Only a fixed-size box such as a file signature, if required, may precede it.
2. It is strongly recommended that all header boxes be placed first in their container: these boxes are the
Movie Header, Track Header, Media Header, and the specific media headers inside the Media
Information Box (e.g. the Video Media Header).
3. Any Movie Fragment Boxes shall be in sequence order
4. It is recommended that the boxes within the Sample Table Box be in the following order: Sample
Description, Time to Sample, Sample to Chunk, Sample Size, Chunk Offset.
5. It is strongly recommended that the Track Reference Box and Edit List (if any) should precede the
Media Box, and the Handler Reference Box should precede the Media Information Box, and the Data
Information Box should precede the Sample Table Box.
6. It is recommended that user Data Boxes be placed last in their container, which is either the Movie
Box or Track Box.
7. It is recommended that the Movie Fragment Random Access Box, if present, be last in the file.

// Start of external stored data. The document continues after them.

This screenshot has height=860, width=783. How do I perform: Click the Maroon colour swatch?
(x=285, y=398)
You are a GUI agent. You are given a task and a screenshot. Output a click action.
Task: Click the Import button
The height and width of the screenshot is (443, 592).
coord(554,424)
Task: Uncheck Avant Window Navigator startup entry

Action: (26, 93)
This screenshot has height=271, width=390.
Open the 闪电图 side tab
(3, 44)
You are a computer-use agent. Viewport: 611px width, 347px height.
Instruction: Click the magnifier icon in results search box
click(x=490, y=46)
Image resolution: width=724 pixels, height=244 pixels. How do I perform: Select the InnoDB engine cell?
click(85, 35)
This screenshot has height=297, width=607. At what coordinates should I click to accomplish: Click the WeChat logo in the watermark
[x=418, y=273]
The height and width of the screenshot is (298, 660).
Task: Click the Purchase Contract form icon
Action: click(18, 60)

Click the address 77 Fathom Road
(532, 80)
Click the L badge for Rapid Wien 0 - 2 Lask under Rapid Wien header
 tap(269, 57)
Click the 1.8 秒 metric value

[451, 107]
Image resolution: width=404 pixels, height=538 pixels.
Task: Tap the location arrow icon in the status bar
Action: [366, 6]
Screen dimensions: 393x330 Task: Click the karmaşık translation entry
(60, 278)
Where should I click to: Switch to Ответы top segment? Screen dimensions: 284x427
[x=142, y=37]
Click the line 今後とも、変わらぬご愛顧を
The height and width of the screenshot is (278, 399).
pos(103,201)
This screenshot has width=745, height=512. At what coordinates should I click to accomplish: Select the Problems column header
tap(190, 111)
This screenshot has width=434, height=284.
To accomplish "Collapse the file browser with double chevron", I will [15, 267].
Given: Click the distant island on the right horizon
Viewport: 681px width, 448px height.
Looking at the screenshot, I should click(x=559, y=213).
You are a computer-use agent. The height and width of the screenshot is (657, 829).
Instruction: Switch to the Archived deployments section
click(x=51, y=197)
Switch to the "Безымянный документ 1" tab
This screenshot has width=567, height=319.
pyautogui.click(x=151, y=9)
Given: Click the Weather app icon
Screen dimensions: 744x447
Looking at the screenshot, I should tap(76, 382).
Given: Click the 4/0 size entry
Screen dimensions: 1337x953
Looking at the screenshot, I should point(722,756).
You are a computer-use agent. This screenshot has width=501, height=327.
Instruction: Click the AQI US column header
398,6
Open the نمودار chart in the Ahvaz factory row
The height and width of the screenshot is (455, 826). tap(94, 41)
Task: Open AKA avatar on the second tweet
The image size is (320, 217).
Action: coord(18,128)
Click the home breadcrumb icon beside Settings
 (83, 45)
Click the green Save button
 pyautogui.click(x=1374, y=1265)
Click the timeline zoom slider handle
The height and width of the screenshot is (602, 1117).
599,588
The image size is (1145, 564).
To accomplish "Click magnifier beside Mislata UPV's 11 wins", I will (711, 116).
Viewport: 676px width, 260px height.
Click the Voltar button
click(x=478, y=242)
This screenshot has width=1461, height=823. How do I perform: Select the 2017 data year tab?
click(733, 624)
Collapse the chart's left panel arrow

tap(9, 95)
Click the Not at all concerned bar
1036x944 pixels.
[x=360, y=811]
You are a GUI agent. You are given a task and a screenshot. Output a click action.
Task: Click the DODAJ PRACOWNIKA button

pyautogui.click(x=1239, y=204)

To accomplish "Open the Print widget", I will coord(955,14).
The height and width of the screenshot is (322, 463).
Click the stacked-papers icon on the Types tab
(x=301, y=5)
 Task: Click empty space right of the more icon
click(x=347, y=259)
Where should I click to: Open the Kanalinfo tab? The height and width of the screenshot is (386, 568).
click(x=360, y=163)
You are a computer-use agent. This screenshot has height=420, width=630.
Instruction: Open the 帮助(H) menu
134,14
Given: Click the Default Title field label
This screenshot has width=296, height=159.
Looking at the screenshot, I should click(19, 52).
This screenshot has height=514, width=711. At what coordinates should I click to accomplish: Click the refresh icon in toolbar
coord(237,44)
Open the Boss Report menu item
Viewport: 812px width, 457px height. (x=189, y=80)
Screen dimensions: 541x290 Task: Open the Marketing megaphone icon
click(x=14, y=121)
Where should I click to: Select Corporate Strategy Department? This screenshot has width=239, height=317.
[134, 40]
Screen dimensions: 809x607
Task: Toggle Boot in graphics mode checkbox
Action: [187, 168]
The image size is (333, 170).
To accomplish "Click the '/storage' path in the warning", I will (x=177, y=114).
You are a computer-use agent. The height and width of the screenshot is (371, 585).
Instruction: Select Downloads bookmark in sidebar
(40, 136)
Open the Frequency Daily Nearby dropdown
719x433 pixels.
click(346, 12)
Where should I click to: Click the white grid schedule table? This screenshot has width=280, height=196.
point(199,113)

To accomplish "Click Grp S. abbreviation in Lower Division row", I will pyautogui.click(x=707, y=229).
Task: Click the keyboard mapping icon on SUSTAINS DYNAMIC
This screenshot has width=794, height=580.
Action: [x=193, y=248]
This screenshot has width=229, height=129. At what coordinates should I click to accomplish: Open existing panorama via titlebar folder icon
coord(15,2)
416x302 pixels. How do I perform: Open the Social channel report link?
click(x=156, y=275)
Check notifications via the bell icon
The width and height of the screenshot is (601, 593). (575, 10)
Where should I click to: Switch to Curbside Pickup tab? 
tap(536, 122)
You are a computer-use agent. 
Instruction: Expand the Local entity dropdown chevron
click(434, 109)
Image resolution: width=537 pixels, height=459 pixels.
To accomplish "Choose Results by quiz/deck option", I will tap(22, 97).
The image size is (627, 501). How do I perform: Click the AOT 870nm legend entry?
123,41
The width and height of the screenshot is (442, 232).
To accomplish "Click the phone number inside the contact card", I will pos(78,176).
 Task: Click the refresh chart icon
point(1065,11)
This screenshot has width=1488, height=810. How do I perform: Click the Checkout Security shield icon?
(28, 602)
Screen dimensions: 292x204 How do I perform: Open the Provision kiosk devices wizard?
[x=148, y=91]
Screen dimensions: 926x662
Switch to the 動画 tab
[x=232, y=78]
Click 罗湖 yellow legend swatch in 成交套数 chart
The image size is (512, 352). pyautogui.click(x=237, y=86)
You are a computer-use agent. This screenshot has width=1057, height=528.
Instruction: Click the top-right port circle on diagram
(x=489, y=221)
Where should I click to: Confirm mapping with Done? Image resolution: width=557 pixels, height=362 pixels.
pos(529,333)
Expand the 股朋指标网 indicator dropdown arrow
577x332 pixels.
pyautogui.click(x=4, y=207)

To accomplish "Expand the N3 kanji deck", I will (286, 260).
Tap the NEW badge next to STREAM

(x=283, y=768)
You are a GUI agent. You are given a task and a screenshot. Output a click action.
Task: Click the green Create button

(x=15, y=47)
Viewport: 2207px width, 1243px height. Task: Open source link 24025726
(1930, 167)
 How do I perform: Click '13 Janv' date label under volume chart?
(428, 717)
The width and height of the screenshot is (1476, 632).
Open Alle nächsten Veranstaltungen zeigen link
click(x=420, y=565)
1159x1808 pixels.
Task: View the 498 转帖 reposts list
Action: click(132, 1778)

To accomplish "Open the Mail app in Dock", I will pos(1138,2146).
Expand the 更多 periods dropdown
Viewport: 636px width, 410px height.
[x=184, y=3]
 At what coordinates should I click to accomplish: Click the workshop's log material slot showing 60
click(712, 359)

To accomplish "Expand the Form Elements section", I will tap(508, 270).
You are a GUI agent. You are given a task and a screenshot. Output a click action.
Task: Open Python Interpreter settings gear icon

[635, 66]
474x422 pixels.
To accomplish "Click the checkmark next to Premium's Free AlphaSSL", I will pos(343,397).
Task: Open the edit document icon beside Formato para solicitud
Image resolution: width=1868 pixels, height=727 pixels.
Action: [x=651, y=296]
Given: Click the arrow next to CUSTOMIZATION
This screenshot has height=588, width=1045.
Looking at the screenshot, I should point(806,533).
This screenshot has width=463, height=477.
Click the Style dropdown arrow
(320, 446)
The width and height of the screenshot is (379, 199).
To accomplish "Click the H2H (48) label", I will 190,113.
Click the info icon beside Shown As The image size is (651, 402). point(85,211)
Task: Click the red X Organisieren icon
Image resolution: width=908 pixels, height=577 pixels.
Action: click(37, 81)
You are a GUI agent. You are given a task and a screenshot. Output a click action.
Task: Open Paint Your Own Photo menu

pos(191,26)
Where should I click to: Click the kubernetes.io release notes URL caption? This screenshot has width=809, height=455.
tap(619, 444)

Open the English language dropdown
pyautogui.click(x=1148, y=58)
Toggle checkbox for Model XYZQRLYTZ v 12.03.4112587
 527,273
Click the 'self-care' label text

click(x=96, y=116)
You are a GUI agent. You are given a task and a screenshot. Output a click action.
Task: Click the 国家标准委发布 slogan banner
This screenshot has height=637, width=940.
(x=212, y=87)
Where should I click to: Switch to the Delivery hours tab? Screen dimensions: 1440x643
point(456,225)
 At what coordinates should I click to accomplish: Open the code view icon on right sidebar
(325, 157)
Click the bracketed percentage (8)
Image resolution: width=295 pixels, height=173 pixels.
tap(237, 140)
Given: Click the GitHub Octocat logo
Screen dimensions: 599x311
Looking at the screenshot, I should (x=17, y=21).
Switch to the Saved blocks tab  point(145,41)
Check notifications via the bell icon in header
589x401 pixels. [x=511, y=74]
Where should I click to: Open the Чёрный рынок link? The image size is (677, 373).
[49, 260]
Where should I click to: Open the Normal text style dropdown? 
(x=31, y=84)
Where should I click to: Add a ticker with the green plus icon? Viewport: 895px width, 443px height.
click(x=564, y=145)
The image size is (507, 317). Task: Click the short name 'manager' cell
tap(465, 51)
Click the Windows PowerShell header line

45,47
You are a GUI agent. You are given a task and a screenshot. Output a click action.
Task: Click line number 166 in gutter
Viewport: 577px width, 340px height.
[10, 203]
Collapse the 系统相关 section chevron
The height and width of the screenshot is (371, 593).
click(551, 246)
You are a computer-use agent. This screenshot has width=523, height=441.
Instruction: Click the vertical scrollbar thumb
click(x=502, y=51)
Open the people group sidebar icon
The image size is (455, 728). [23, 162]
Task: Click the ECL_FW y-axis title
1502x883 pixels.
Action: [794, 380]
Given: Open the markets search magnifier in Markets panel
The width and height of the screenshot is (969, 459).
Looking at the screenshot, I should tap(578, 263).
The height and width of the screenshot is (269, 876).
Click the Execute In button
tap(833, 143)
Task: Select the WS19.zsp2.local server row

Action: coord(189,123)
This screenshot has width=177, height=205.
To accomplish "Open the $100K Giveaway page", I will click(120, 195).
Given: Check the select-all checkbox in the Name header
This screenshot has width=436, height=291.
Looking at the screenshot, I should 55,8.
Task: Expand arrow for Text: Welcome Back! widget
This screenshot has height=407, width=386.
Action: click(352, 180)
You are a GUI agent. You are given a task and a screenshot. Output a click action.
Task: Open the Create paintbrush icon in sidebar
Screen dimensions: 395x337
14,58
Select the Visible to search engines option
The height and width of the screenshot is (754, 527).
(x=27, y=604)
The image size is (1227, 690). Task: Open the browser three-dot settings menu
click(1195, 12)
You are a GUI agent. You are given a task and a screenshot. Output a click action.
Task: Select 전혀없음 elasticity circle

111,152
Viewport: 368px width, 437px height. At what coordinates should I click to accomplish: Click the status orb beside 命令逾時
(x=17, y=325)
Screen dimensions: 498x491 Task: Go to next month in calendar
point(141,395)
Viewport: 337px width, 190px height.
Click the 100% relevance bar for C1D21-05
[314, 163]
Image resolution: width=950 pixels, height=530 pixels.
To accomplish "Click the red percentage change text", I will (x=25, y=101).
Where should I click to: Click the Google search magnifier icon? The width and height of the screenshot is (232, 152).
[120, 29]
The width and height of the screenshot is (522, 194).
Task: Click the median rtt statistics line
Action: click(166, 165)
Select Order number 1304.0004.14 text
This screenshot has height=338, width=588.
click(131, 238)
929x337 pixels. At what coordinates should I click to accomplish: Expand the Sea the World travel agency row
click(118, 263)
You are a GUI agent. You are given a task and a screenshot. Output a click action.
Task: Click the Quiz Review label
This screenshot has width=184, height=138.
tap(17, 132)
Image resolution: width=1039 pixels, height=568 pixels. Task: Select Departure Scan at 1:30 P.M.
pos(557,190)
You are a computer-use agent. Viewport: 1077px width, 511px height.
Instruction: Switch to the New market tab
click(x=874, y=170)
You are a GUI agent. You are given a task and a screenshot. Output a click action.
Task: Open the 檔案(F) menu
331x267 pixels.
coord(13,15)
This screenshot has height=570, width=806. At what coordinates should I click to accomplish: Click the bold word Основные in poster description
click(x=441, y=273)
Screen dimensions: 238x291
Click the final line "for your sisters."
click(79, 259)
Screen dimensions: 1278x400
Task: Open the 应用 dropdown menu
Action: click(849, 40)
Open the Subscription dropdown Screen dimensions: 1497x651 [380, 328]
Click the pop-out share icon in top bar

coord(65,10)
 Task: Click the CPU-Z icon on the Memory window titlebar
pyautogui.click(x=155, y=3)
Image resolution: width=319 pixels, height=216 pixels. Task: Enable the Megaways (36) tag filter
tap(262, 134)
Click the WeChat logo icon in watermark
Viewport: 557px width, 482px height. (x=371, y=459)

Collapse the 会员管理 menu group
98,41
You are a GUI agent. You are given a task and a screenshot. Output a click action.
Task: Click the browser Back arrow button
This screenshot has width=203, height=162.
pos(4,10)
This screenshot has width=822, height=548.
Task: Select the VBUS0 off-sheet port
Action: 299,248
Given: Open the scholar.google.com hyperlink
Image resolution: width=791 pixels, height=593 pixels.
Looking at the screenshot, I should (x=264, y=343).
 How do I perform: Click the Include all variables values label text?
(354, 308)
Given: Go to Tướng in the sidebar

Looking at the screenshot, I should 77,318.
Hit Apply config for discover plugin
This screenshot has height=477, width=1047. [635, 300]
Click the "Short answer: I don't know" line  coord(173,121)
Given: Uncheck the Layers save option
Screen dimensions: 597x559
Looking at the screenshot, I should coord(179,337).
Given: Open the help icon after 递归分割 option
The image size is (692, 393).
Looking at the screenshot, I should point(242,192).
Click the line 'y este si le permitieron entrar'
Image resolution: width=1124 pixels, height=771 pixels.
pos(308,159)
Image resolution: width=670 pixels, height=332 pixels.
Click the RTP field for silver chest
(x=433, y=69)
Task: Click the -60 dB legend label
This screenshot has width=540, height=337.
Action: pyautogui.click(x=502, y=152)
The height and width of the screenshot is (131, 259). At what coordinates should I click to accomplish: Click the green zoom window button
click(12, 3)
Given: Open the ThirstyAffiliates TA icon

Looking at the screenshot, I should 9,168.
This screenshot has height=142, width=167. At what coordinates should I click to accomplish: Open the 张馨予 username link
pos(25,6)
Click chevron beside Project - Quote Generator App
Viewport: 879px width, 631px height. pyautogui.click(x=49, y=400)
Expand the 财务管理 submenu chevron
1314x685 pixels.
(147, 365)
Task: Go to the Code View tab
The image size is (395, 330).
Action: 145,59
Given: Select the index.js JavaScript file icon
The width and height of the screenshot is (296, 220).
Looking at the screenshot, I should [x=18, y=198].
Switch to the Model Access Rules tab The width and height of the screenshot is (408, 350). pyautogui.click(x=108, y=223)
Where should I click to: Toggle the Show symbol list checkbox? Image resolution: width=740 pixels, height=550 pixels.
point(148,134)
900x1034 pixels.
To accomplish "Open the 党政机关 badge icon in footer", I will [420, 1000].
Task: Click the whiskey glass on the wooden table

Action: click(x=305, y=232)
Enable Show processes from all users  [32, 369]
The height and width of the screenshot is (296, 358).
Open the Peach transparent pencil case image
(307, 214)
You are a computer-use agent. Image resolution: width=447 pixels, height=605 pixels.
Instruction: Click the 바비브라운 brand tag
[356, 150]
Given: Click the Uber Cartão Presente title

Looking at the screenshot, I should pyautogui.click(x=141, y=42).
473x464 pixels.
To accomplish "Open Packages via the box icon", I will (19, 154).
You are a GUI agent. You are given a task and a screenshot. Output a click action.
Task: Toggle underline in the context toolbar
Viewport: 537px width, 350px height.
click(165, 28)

8. It is recommended that the progressive download information box be placed as early as possible in
files, for maximum utility.
The table shows those boxes that may occur at the top-level in the left-most column; indentation is used
to show possible containment. Thus, for example, a Track Header Box (tkhd) is found in a Track Box
(trak), which is found in a Movie Box (moov). Not all boxes are required to be present in all the files; the
mandatory boxes are marked with an asterisk (*), these mandatory boxes provide the minimal information
necessary for the normal processing and rendering of the file.
User data objects shall be placed only in Movie or Track Boxes, and objects using an extended type may
be placed in a wide variety of containers, not just the top level.